Healthcare bill means more patients for primary care: Cardiac Science for the week of April 5

Heart Safe news: Our weekly update on what’s happening in the world of heart safety and noninvasive cardiology

Healthcare reform will increase load for primary care practices

Busy primary care practices will be even busier.

The new system created by the passage of the healthcare reform bill is expected to send a flood of newly insured patients into primary care offices.

James Warren, a writer with the Chicago News Cooperative, reports that clinics at Access Community Health Network, the nation’s largest network of federally qualified health centers, are bracing for an onslaught of new patients in primary care.

The Charlotte (NC) News and Observer interviewed the head of the University of North Carolina hospitals emergency department, who has a similar view. “With more people covered by health insurance, primary care doctors will be stretched thin, and reliance on emergency departments may spike,” Dr. Charles Cairns told the paper.

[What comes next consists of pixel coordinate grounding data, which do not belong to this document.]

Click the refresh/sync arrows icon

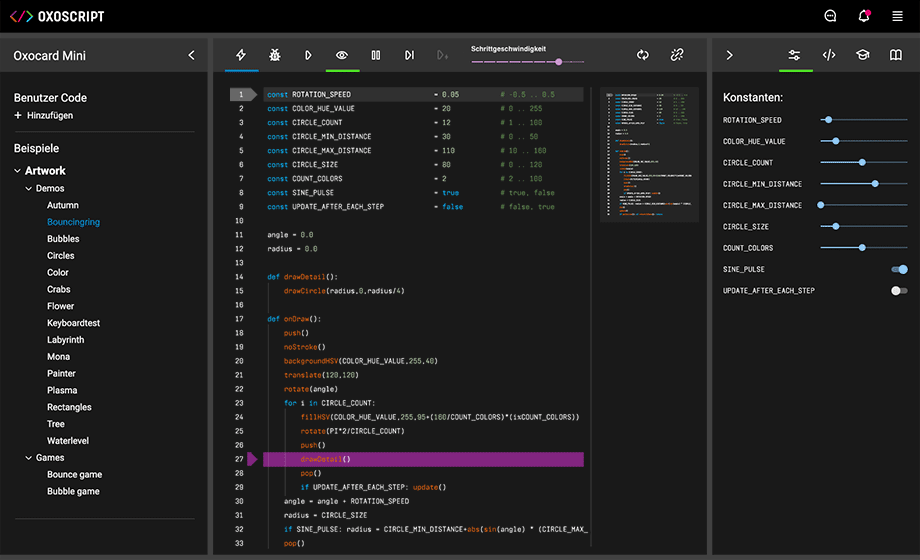pos(643,55)
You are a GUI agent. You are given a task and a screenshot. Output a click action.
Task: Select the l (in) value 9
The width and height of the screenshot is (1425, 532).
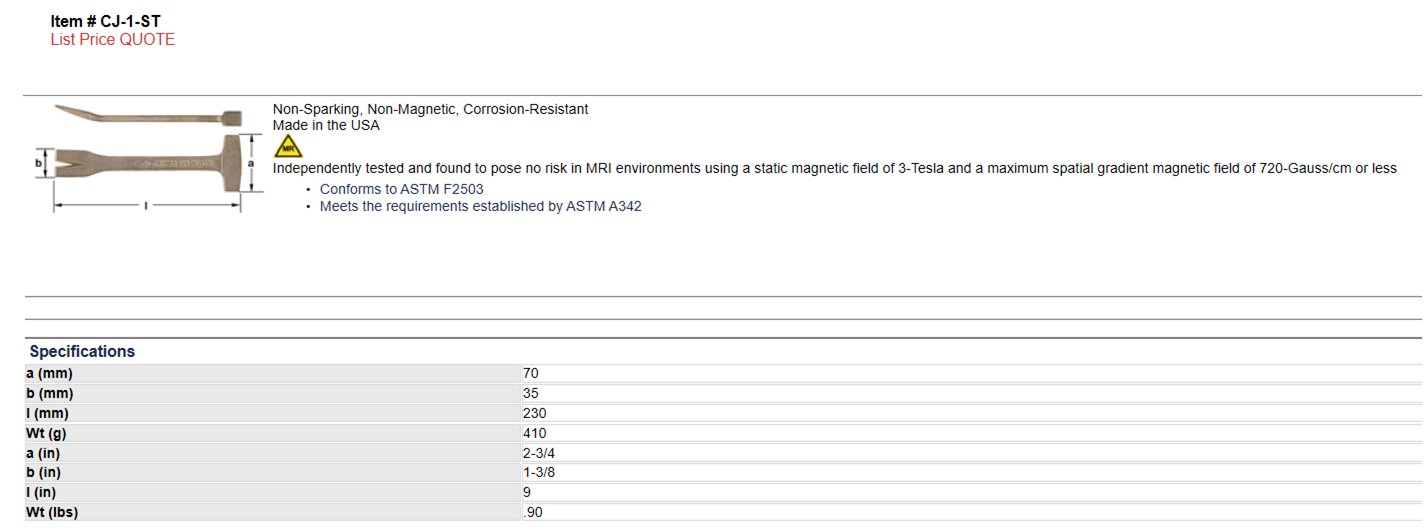[x=527, y=492]
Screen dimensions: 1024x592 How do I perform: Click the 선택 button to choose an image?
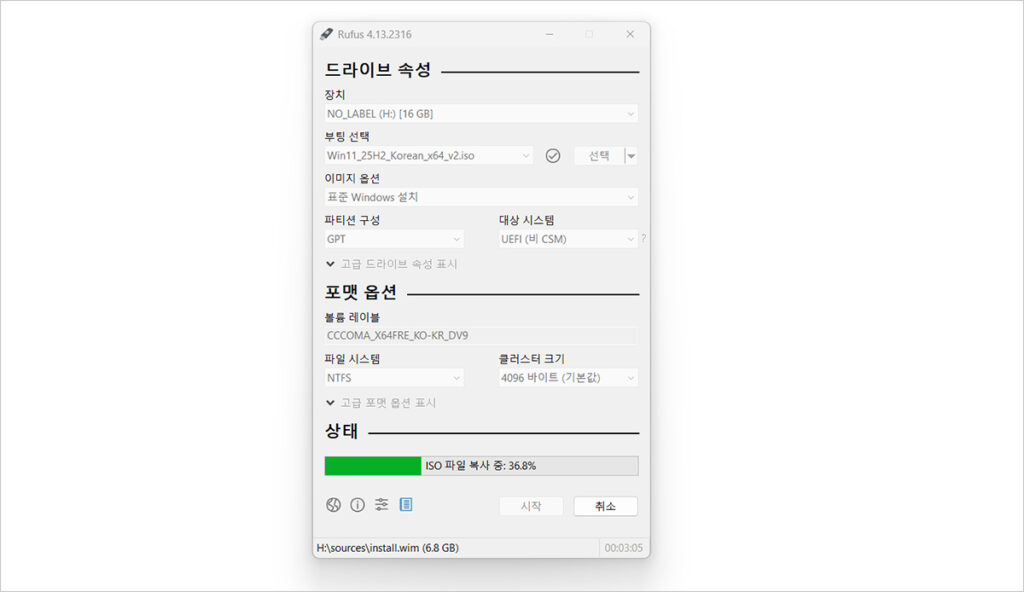click(598, 156)
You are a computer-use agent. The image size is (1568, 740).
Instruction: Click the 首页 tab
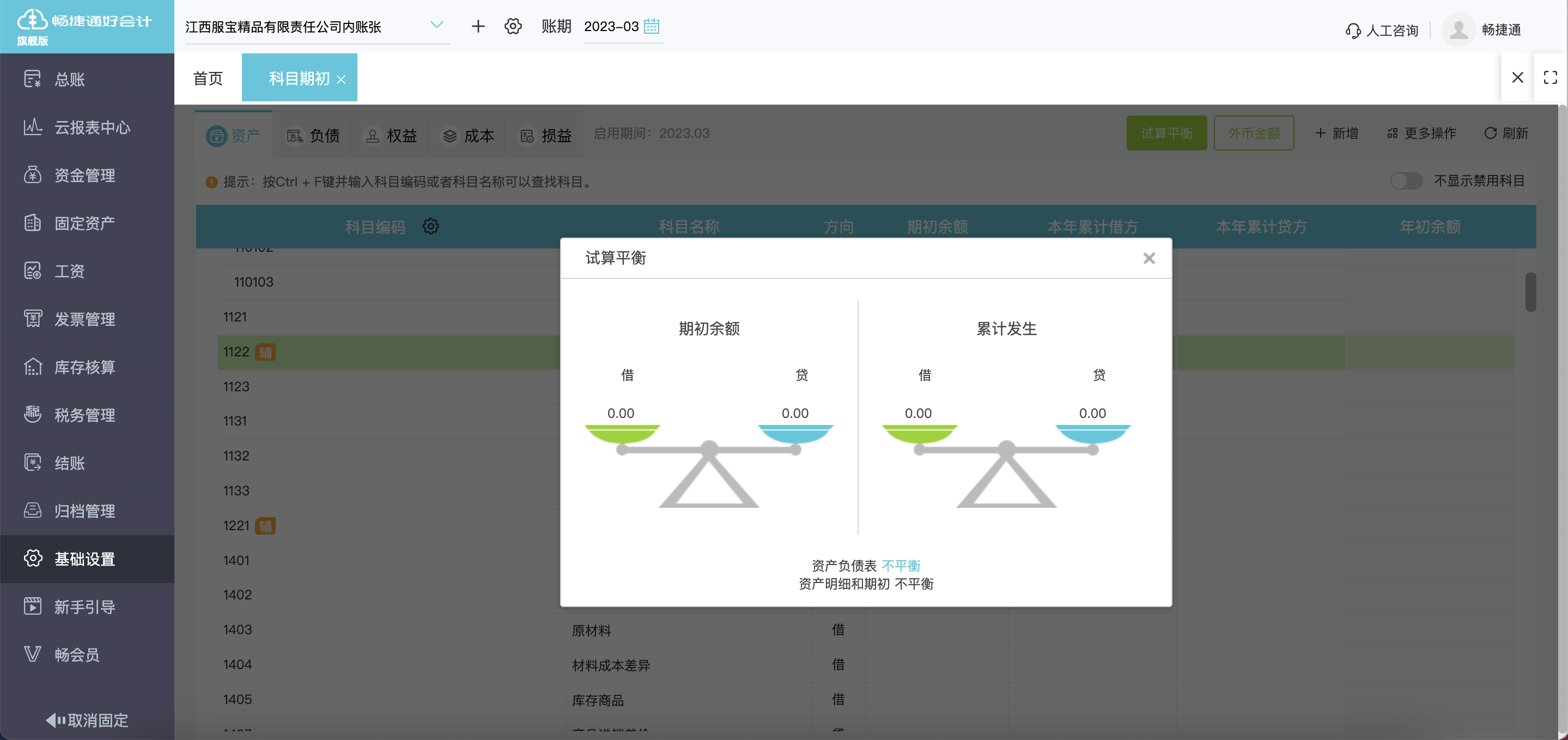click(207, 78)
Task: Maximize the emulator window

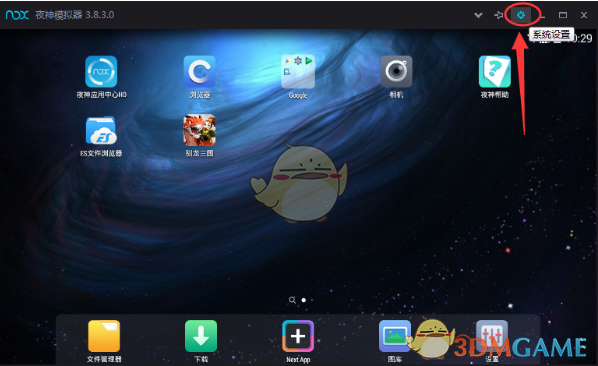Action: click(563, 15)
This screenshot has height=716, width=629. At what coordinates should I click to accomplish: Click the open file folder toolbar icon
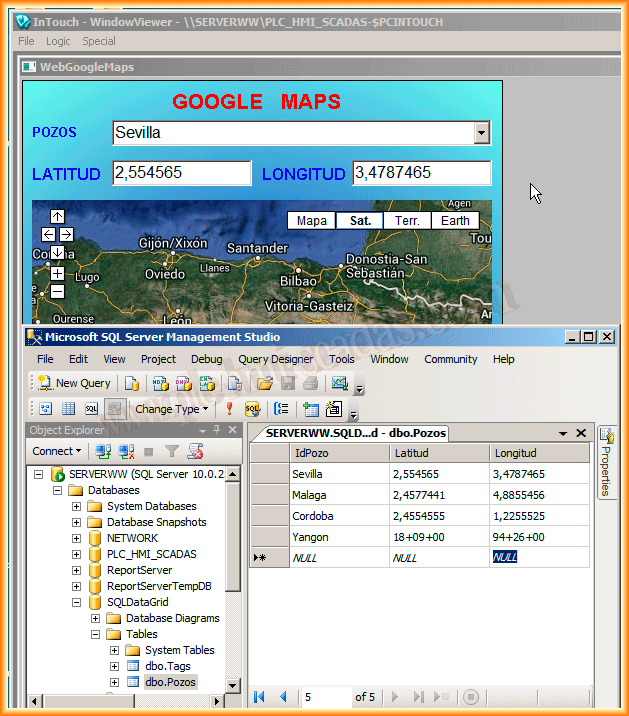coord(265,383)
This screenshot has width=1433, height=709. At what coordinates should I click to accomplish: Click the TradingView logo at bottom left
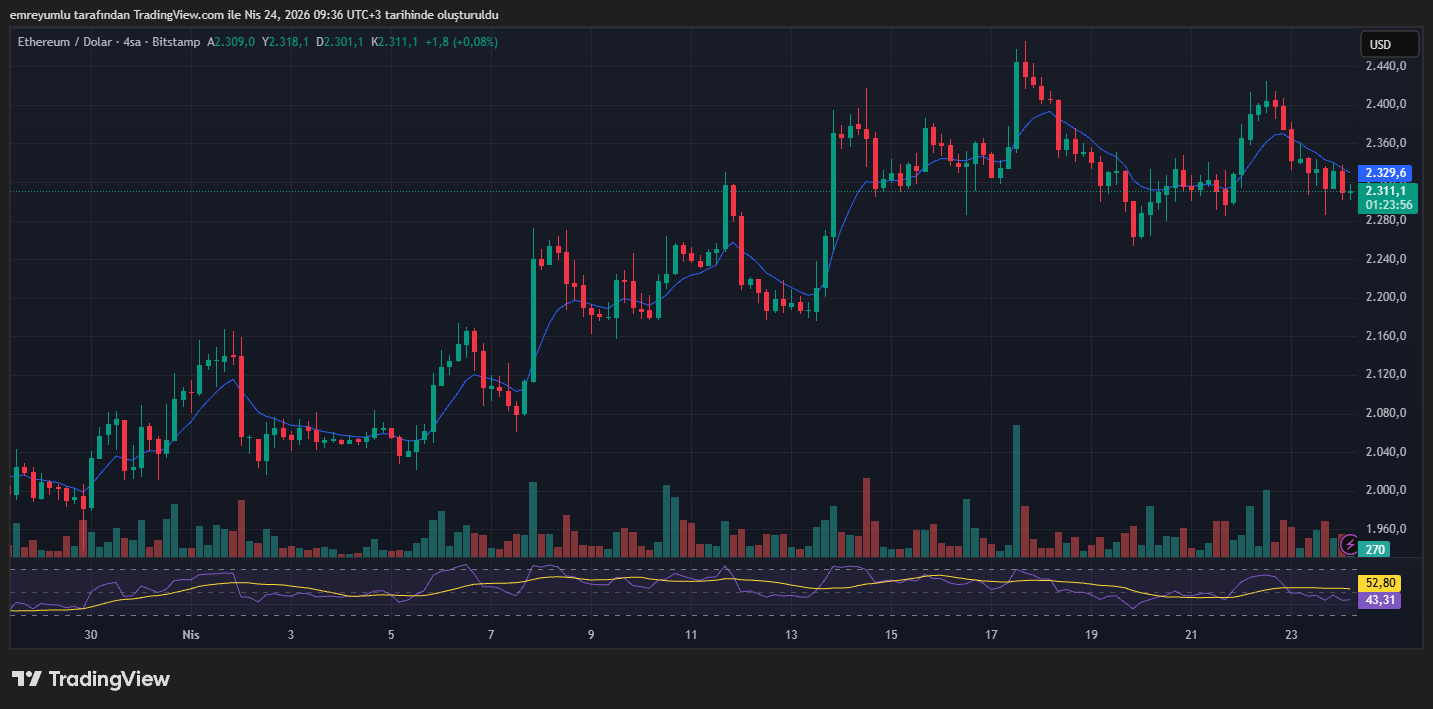90,679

Allen Wong, a physician with McKee Internal Medicine, told the Carolina Weekly Newspapers that he expects primary care to take a larger role in delivering healthcare services.

School AEDs: Tennessee Senate passes new school defibrillator bill

Rhonda Harrill with picture of her son, Tanner Lee Jameson, who died of sudden cardiac arrest. (Photo: Mark A. Large/The Daily Times)

A bill to encourage schools that have automated external defibrillators to place them near gyms and other sports venues passed the Tennessee Senate last week. The House version of the bill, sponsored by Rep. Robert Ramsey, is now in committee.

The bill was named in memory of Tanner Lee Jameson, who died of sudden cardiac arrest June 26. The 13-year-old collapsed while playing in a parks and recreation basketball game at the school. The school had an AED, but it was in the school’s office and too far from the gym to be brought in time. His mother, Rhonda Harrill, has been working with legislators to advocate for the school AED bill.

Awareness of school AEDs in Tennessee has increased as a result of the September, 2009, AED rescue of University of Tennessee basketball player Emmanuel Negedu. He collapsed from sudden cardiac arrest during a workout on the college’s indoor football field. Coaching staff administered CPR and used a nearby defibrillator to revive Negedu.

For questions about AEDs for communities, schools, businesses, and agencies in Tennessee, please contact Cardiac Science AED expert Ben Jennings.

Courtney’s Crusade for AEDs and AED awareness

On Easter weekend, My Fox Houston ran a story on Kindal VanConkhite, a woman who has spent more than a decade campaigning for AED awareness and AED placement in memory of her twin sister Courtney, who died of sudden cardiac arrest.

Both sisters inherited Long QT syndrome, a heartbeat abnormality that can cause sudden cardiac arrest.